Getting to the Top
Over the last 10 years the number of ladder-related injuries has increased 50%. Human error is by far the leading cause of ladder accidents. According to the Bureau of Labor, fully half of all ladder accidents are due to users carrying items as the ascend or descend the ladder. To maximize safety, use towlines, a tool belt, or an assistant to convey materials so that the climber’s hands are free when climbing.

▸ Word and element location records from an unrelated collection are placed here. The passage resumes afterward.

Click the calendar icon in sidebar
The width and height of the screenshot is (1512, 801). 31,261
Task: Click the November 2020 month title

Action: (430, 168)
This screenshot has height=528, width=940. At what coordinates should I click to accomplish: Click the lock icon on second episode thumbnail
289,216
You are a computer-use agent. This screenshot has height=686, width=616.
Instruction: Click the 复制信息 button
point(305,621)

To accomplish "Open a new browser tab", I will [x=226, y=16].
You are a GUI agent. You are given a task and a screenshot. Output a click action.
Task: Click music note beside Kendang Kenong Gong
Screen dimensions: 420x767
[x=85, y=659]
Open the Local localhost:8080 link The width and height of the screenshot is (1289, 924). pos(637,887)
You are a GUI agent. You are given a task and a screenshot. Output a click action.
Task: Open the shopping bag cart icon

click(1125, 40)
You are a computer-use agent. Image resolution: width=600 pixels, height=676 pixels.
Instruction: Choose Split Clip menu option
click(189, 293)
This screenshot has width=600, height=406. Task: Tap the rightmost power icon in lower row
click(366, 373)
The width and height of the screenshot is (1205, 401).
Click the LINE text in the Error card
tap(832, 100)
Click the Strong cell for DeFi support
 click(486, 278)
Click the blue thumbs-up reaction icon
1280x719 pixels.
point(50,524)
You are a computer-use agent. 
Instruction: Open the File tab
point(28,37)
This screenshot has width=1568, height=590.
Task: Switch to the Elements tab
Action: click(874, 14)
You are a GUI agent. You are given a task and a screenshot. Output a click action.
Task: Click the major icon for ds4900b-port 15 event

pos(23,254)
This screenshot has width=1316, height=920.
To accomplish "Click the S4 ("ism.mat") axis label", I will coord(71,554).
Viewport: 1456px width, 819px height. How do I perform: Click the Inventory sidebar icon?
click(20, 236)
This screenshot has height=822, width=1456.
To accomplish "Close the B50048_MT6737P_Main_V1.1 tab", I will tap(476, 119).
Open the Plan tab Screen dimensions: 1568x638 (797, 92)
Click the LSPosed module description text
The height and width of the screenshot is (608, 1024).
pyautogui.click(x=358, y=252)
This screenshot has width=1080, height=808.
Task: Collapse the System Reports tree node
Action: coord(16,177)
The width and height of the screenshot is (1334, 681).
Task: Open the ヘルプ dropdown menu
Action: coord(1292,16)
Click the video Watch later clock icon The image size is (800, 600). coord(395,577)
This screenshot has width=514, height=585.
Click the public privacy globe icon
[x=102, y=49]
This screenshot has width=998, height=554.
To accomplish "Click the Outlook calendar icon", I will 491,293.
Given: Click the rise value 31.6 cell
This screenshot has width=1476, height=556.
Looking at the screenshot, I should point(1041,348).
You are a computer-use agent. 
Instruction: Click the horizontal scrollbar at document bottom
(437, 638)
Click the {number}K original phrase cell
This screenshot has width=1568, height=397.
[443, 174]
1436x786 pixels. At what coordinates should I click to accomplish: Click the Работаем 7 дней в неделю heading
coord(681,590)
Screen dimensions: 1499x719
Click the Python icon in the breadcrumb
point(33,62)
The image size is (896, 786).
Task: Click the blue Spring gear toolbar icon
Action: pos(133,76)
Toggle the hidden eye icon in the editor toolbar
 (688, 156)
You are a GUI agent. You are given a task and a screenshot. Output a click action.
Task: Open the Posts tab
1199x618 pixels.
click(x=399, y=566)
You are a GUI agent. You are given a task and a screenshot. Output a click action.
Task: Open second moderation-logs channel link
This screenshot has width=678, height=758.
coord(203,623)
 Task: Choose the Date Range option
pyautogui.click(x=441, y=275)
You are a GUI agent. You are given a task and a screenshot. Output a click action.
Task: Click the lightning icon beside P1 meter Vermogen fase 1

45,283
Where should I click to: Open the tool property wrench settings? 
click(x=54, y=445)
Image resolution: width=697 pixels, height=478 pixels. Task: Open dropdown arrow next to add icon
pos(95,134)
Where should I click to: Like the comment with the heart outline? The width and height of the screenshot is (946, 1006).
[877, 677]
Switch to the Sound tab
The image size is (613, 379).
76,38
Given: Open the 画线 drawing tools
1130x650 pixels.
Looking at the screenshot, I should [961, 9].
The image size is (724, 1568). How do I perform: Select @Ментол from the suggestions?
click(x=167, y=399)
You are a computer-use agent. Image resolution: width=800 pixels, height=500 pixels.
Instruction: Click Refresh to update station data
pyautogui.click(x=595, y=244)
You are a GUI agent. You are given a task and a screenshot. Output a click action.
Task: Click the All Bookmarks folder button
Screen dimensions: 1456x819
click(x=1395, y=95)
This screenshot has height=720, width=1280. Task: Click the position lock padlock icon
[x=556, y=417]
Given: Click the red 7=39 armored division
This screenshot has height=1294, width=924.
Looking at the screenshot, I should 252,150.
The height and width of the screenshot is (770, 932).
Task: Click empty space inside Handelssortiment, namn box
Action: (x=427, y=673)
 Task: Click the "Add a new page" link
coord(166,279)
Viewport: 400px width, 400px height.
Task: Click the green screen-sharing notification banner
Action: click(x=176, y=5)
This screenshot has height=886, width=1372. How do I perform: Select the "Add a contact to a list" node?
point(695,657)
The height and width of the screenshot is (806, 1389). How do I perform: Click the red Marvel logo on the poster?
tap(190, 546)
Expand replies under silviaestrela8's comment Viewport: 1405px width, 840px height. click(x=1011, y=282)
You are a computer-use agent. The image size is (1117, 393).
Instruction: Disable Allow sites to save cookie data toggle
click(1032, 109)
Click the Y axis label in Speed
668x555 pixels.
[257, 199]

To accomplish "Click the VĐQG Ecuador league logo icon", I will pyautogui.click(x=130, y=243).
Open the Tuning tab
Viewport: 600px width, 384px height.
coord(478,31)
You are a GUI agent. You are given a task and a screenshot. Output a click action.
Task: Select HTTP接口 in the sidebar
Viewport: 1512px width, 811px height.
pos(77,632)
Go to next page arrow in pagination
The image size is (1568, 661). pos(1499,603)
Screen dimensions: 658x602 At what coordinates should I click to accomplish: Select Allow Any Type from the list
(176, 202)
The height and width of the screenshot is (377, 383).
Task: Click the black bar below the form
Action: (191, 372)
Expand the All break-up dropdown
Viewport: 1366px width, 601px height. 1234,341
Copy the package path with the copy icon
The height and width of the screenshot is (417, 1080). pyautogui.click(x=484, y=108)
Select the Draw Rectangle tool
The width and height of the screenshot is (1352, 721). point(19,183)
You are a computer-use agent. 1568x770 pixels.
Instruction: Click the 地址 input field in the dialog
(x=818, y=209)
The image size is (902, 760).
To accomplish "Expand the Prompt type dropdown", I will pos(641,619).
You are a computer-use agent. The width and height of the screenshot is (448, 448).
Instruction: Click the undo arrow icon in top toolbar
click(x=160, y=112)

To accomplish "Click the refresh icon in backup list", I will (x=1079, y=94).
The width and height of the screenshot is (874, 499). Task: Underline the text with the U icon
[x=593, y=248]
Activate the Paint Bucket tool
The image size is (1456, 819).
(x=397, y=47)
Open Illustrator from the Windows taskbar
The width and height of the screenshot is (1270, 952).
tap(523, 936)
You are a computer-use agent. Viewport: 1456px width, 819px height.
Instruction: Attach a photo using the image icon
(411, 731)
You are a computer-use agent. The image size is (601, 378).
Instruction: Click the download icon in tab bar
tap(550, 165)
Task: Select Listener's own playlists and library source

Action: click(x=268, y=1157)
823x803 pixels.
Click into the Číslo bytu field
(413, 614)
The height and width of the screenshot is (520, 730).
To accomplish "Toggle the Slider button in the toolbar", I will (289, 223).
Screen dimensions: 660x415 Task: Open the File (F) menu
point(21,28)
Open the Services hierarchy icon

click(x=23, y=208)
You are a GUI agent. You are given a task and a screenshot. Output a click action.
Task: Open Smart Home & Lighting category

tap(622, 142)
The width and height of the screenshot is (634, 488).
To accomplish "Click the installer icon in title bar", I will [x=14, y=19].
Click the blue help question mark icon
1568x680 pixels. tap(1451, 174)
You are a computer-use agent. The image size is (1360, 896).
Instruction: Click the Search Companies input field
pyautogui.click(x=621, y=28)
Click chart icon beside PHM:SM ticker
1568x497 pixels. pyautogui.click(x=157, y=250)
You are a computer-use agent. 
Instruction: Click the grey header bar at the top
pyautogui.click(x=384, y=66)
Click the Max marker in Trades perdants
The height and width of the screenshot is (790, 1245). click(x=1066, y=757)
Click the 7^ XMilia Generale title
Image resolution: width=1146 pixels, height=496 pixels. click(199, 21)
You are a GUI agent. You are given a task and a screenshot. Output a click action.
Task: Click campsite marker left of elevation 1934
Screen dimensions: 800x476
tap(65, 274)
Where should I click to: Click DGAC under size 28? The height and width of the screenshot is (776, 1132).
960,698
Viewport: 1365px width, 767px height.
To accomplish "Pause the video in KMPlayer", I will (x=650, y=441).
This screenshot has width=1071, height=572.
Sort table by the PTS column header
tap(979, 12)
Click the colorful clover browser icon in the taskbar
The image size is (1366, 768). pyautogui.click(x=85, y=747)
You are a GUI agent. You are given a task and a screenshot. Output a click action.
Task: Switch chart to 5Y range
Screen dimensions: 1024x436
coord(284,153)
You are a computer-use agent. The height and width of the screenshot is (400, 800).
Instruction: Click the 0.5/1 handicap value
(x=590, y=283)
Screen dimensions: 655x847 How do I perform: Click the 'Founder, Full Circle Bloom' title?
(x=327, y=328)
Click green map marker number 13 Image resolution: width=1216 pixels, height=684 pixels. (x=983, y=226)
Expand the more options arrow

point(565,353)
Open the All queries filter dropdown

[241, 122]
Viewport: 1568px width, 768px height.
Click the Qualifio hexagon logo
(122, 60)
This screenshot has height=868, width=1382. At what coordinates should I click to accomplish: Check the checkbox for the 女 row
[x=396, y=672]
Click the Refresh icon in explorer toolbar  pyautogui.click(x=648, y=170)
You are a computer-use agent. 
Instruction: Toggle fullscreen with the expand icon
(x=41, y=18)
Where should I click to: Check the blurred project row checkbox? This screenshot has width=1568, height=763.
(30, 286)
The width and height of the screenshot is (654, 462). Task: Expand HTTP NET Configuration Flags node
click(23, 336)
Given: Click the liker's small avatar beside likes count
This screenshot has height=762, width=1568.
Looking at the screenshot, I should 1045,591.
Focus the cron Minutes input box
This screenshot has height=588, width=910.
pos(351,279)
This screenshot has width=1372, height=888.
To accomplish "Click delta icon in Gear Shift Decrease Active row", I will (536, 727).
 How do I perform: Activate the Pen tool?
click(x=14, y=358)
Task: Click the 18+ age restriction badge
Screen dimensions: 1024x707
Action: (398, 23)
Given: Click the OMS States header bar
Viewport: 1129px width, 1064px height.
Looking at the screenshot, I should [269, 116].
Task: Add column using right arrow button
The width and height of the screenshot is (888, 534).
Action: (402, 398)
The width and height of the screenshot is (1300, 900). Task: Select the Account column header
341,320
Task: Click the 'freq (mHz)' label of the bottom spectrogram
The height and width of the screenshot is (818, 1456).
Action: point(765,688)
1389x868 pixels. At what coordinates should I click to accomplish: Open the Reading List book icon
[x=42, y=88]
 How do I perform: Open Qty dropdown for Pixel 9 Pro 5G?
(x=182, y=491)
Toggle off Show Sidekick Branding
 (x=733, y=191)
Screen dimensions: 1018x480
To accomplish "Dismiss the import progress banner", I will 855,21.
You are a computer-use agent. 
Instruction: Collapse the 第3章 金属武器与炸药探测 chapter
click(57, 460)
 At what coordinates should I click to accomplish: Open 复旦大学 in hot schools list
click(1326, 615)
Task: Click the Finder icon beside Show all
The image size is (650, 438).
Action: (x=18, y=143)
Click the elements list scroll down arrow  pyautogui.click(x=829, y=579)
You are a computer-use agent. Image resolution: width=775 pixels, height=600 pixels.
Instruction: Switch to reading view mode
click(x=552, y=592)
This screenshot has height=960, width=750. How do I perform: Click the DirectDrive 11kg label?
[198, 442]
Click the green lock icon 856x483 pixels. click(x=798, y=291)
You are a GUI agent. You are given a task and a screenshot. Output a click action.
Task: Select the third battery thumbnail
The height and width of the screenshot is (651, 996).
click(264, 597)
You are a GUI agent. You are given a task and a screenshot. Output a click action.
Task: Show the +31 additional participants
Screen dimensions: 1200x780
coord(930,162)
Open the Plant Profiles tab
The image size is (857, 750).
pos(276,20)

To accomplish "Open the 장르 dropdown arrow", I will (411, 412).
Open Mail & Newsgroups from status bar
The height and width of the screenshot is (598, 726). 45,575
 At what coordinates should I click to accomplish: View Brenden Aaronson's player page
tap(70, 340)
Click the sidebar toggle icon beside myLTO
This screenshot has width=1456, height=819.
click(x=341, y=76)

Although the user's weight or size typically does not increase the likelihood of a fall, improper climbing posture creates user clumsiness and may cause falls. Reduce your chances of falling during the climb by:
- wearing slip-resistant shoes with heavy soles to prevent foot fatigue
- cleaning the soles of shoes to maximize traction
- climb slowly and deliberately while avoiding sudden movement
- never attempt to move a ladder while standing on it
- keep the center of your belt buckle (stomach) between the ladder side rails when climbing and while working
- do not overreach or lean while working so that you don't fall off the ladder sideways or pull the ladder over sideways while standing on it
The Three Point-of-Contact Climb
When climbing a ladder, it is safest to utilize Three Points-of-Contact because it minimizes the chances of slipping and falling from the ladder. At all times during ascent/descent, and while working, the climber must face the ladder and have two hands and one foot, or two feet and one hand in contact with the ladder rungs and/or side rails. In this way, the climber is not likely to become unstable in the event one limb slips during the climb. It is important to note that the climber must not carry any objects in either hand that can interfere with a firm grip on the ladder; otherwise, Three Points-of-Contact with the ladder cannot be adequately maintained and the chance of falling is increased in the event a hand or foot slip occurs.
Remember, It’s not the fall that gets you, it is the sudden stop.